▶ _Data for the task_
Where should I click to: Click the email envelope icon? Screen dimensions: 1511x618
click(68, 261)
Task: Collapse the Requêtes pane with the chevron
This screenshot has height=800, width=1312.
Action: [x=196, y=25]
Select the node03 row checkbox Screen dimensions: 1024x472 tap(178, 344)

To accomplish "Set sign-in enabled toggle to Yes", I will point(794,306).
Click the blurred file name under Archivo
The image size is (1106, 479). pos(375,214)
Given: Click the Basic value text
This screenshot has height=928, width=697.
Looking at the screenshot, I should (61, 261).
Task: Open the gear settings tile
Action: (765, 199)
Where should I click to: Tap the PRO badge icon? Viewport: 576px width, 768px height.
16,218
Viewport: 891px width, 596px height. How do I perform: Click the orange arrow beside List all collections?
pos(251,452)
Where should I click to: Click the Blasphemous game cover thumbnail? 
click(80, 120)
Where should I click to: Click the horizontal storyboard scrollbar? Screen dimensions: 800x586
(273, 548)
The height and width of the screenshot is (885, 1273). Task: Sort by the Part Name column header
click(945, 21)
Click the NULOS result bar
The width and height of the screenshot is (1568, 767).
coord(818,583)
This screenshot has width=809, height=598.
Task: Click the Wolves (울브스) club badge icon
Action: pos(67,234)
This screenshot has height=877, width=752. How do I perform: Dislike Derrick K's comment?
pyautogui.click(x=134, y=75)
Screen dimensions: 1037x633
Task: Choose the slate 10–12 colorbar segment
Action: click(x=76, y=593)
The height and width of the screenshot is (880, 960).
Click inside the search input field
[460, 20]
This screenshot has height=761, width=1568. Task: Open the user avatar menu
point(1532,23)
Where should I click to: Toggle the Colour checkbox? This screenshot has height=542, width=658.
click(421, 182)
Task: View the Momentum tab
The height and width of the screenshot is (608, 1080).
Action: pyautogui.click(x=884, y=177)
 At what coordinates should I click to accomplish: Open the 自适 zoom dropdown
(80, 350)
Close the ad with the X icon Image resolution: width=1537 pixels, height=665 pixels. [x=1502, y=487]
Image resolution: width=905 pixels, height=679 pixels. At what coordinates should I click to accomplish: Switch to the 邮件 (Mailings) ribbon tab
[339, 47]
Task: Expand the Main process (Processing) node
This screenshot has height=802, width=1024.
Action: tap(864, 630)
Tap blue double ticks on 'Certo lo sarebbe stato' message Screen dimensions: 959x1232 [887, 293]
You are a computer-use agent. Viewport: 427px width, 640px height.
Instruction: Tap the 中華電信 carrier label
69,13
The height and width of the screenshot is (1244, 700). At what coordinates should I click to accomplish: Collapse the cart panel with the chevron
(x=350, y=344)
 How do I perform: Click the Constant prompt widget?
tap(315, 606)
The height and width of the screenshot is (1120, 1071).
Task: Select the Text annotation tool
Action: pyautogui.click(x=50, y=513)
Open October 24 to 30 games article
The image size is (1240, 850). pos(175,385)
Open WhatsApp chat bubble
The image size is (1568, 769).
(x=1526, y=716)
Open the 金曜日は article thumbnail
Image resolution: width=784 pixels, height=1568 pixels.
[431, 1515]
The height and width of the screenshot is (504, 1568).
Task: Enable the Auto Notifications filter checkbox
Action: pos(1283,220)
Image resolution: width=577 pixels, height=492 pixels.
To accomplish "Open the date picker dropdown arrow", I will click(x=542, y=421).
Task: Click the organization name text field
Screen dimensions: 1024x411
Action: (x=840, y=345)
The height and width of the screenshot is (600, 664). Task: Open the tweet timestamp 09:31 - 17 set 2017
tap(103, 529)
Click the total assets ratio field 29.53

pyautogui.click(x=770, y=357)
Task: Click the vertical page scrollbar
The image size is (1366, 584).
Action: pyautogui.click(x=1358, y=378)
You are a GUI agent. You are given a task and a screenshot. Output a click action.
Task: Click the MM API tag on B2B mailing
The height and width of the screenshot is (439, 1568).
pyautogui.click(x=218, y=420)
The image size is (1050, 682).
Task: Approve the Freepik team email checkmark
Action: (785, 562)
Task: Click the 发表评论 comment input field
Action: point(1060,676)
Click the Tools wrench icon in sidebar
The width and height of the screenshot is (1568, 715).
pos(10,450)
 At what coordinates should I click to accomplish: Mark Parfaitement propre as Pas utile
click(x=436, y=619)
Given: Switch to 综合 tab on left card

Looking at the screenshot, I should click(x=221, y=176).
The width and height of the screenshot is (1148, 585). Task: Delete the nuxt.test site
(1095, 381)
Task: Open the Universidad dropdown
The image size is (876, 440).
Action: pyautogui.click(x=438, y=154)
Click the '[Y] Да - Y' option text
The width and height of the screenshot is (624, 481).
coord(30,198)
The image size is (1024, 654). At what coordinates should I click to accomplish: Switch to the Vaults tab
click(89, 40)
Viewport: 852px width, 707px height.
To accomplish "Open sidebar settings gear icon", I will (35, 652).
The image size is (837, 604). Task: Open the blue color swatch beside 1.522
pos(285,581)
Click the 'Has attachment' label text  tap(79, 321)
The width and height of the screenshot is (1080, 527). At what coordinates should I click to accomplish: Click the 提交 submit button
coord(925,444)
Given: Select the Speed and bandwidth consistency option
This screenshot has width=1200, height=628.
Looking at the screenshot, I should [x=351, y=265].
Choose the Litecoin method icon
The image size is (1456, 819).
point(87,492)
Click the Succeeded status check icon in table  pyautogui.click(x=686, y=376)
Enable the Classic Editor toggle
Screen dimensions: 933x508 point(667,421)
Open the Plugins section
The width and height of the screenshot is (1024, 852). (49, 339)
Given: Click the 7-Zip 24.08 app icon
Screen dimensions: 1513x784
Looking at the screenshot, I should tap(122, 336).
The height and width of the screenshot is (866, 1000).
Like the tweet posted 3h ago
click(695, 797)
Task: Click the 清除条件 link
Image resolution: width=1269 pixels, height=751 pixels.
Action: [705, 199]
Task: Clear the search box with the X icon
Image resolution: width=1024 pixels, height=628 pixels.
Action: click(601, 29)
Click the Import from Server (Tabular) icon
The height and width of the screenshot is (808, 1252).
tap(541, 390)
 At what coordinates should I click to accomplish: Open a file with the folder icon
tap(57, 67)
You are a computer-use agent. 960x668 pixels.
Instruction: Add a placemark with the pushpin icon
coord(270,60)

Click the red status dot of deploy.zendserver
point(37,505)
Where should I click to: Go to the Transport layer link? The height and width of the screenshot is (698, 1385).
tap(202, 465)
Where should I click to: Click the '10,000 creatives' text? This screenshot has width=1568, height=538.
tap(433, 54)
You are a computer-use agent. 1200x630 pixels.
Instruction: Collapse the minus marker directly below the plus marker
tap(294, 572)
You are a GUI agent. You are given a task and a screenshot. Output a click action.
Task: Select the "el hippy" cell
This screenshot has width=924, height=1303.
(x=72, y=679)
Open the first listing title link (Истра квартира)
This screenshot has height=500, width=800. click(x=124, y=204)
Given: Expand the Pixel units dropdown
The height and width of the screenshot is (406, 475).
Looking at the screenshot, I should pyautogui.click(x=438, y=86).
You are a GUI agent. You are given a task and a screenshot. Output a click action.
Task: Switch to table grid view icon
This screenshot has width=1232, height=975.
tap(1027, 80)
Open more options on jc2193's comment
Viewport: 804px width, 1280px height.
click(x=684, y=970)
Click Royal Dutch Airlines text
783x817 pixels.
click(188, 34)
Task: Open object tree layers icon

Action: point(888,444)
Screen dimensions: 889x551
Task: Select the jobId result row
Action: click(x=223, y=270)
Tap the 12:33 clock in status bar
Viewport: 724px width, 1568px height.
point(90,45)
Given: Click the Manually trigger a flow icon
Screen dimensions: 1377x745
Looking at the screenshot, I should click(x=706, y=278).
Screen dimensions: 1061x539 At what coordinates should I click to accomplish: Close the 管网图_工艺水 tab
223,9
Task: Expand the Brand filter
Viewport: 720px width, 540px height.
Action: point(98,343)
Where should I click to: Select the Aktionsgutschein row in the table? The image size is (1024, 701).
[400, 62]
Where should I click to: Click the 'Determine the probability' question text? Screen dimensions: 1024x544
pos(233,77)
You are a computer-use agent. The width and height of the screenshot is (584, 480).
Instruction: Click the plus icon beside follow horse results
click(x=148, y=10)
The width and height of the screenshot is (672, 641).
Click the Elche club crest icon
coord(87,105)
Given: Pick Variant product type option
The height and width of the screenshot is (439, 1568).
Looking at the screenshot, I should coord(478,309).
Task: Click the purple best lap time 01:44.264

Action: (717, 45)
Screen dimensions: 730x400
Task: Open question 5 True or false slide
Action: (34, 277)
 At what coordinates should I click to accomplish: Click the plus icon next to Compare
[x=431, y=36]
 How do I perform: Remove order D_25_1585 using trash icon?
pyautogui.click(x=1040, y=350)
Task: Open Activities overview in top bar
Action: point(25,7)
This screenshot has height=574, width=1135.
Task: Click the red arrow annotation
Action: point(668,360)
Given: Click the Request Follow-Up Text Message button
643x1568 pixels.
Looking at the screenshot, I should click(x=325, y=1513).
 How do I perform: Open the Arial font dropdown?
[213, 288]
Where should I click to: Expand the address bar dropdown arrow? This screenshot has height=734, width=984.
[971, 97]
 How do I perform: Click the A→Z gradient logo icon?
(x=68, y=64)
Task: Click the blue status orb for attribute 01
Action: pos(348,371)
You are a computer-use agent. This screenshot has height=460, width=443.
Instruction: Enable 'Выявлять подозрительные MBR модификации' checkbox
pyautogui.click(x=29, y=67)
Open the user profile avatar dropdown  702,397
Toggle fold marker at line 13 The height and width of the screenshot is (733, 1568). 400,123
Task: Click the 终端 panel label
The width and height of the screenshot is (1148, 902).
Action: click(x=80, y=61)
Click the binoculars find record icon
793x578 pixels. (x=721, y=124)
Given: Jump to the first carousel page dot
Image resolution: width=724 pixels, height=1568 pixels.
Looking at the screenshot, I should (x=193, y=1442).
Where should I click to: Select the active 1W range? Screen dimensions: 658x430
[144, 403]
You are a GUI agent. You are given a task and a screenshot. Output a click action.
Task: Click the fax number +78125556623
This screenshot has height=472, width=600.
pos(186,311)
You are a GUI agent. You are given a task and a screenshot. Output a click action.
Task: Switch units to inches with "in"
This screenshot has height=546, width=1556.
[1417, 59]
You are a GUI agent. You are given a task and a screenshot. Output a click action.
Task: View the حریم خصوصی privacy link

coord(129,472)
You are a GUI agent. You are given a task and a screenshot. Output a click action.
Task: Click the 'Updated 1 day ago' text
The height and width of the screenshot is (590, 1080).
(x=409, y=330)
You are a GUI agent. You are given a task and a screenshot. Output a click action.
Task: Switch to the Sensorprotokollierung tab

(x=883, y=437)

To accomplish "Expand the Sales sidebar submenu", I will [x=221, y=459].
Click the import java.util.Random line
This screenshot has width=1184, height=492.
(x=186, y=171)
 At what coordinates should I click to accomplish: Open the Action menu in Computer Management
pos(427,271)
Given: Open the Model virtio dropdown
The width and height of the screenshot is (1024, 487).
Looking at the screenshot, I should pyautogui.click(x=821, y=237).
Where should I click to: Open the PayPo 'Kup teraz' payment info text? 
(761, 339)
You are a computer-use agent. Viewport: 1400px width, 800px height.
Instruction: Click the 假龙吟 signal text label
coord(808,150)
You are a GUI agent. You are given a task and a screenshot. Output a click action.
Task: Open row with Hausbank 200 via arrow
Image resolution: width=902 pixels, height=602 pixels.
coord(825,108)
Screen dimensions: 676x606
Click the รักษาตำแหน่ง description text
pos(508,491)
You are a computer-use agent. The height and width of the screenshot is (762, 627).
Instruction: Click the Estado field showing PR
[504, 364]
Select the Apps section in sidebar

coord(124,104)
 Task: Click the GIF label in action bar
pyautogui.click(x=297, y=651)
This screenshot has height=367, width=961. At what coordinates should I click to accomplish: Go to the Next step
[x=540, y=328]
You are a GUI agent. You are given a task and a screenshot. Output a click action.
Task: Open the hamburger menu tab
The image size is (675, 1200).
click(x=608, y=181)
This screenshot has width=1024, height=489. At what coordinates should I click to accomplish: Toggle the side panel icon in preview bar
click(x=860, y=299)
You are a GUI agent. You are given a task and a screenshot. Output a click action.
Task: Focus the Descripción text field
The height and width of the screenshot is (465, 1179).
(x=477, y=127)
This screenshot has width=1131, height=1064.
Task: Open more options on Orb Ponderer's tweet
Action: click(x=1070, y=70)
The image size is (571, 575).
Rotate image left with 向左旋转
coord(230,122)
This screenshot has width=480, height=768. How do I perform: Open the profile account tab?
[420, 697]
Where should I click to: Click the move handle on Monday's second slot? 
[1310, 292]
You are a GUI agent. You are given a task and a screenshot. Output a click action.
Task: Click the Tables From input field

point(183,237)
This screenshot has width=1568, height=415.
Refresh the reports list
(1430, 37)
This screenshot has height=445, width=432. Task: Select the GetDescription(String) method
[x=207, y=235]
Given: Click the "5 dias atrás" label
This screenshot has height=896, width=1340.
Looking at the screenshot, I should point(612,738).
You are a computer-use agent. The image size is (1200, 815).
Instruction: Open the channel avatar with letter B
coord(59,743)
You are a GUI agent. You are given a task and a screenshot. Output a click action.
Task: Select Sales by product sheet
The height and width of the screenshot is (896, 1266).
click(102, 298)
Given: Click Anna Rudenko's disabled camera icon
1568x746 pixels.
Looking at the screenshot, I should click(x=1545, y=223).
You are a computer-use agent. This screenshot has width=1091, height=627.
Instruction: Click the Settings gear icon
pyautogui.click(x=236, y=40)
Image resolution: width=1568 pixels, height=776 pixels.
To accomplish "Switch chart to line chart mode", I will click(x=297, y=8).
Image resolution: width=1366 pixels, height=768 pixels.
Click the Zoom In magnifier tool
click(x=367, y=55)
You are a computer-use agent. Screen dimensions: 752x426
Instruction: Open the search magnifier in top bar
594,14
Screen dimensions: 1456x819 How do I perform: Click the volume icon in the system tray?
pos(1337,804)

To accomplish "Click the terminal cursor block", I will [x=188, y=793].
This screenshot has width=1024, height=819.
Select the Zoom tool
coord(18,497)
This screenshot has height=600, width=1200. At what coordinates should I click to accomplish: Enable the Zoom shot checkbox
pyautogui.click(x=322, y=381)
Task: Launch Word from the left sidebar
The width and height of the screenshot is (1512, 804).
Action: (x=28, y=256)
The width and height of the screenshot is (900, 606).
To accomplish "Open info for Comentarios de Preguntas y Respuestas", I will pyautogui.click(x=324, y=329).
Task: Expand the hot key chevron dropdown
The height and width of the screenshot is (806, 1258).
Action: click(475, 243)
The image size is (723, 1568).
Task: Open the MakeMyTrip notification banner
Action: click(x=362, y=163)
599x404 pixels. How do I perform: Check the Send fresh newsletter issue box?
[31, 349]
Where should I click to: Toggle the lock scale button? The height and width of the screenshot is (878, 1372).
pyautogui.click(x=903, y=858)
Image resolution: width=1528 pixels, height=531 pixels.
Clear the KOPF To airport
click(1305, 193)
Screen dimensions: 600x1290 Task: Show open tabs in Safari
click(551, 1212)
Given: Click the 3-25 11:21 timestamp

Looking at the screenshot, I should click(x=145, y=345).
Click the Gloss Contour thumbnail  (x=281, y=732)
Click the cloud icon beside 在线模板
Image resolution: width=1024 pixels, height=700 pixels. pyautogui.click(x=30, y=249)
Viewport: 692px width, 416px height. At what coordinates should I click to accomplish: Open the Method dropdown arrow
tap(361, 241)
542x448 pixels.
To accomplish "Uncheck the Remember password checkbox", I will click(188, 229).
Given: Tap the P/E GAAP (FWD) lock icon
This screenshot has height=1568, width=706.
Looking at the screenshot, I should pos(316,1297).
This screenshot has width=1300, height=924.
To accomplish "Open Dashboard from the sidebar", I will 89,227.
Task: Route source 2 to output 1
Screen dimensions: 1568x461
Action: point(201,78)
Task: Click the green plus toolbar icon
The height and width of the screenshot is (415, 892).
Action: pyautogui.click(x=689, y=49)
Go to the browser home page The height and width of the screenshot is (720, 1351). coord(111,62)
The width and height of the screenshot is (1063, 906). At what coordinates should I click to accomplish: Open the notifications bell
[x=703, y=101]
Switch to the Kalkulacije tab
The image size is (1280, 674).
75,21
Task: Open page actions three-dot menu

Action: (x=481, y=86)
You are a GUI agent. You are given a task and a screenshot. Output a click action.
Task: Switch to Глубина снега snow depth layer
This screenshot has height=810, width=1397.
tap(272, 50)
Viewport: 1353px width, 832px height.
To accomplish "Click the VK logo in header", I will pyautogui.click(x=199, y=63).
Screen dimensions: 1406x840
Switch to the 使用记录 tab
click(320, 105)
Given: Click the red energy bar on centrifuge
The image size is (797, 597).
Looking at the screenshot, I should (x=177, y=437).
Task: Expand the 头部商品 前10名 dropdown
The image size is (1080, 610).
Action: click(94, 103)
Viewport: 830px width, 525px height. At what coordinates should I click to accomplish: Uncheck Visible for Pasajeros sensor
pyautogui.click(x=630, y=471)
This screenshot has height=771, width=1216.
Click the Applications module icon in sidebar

▶ _Work required_
Look through the data and show every line containing "units".

▶ _Exercise output_
Given: Expand the Pixel units dropdown
Task: Switch units to inches with "in"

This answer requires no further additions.